One embodiment of tDPN is the use of AFM cantilevers with integrated resistive heaters to deposit an ink that is solid at 25° C. The cantilever may be made of many materials such as plastic, metal, ceramic, or a combination of the above. If the resistive heating occurs away from the tip, that cantilever may be designed to provide that enough heat flows into the patterning compound on the tip to allow for deposition. The cantilever tip may be heated at a constant heating power, or at a time-varying heating power, or in short pulses of heating power. Desired changes in the heating and cooling constants of the cantilever tip may be altered by changing the design of the cantilever. One version of the tDPN apparatus utilizes a silicon AFM cantilever produced for thermomechanical data storage by the IBM Zurich Research Lab. This cantilever was fabricated with a standard silicon-on-oxide cantilever fabrication process, and has a tip on its distal end with a radius of curvature of about 100 nanometers. The cantilever has a heating time of about 1 to 20 microseconds and a cooling time in the range of 1 to 50 microseconds. The cantilever can approach 700° C. in short pulses and, because the resistive heating element is also a temperature sensor, calibration of the cantilever temperature response is possible to 1° C.

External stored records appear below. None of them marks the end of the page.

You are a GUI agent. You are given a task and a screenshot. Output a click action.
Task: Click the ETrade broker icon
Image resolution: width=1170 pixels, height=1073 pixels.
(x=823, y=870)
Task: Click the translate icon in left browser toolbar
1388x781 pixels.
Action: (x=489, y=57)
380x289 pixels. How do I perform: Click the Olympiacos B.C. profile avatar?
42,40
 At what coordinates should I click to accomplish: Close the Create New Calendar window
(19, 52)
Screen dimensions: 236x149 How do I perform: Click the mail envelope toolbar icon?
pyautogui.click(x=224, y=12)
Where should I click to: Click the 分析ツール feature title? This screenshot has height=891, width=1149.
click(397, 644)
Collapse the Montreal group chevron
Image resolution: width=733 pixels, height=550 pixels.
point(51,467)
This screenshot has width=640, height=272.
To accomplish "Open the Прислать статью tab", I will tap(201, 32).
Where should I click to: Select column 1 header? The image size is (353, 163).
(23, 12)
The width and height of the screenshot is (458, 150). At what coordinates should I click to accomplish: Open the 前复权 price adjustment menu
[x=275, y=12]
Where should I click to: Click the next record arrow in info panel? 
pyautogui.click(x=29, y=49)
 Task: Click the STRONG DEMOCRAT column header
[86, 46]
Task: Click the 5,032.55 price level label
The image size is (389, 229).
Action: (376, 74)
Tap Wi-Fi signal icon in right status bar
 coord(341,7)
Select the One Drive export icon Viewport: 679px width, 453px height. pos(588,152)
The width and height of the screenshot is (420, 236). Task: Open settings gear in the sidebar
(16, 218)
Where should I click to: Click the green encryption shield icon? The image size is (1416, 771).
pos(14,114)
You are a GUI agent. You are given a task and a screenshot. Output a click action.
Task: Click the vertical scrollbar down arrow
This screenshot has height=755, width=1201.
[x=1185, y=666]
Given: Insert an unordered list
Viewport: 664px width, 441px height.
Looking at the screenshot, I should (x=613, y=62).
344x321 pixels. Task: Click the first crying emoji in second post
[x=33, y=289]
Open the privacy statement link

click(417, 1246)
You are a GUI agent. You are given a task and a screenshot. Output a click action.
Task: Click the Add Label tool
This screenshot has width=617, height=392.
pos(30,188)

FIG. 1 schematically illustrates the apparatus of the invention. Tip 10 contains a coating 20, and is placed in contact with a substrate 30. In this embodiment, the tip 10 is formed on a cantilever 40. The drawing is not to scale, and the tip is actually much smaller relative to the cantilever than depicted. A heating element 50 is attached to the cantilever 40 for heating the tip 10, by way of a resistive element 60. The arrows indicate current passing through the cantilever 40 and tip 10, heating the tip 10, and causing deposition 70 of patterning compound on the substrate.
The cantilever can be coated with octadecylphosphonic acid (OPA), which is a versatile molecule that self-assembles into monolayers on mica, metals such as stainless steel and aluminum, and metal oxides such as TiO2 and Al2O3. OPA's Tm of about 99° C. is well suited for tDPN as its Tm is well above 25° C. and within the thermal range of the integrated resistive heater. One way to coat OPA to the tip is by evaporation. This may be accomplished by first heating a scintillation vial containing about 60 mg of OPA on a hot plate set at 110° C. The cap of the scintillation vial may then be replaced for about 30 minutes with a tip holder maintained at about 35° C. From the ellipsometry data shown in FIG. 2, it is known that this procedure deposits the mass equivalent of two complete monolayers of OPA onto the tip.
Another suitable patterning compound is indium, which could be used for nanoscale soldering. The method could also pattern functional organic molecules, allowing for direct write manufacturing. The deposited compound can form a template to direct or nucleate the growth of nanostructures.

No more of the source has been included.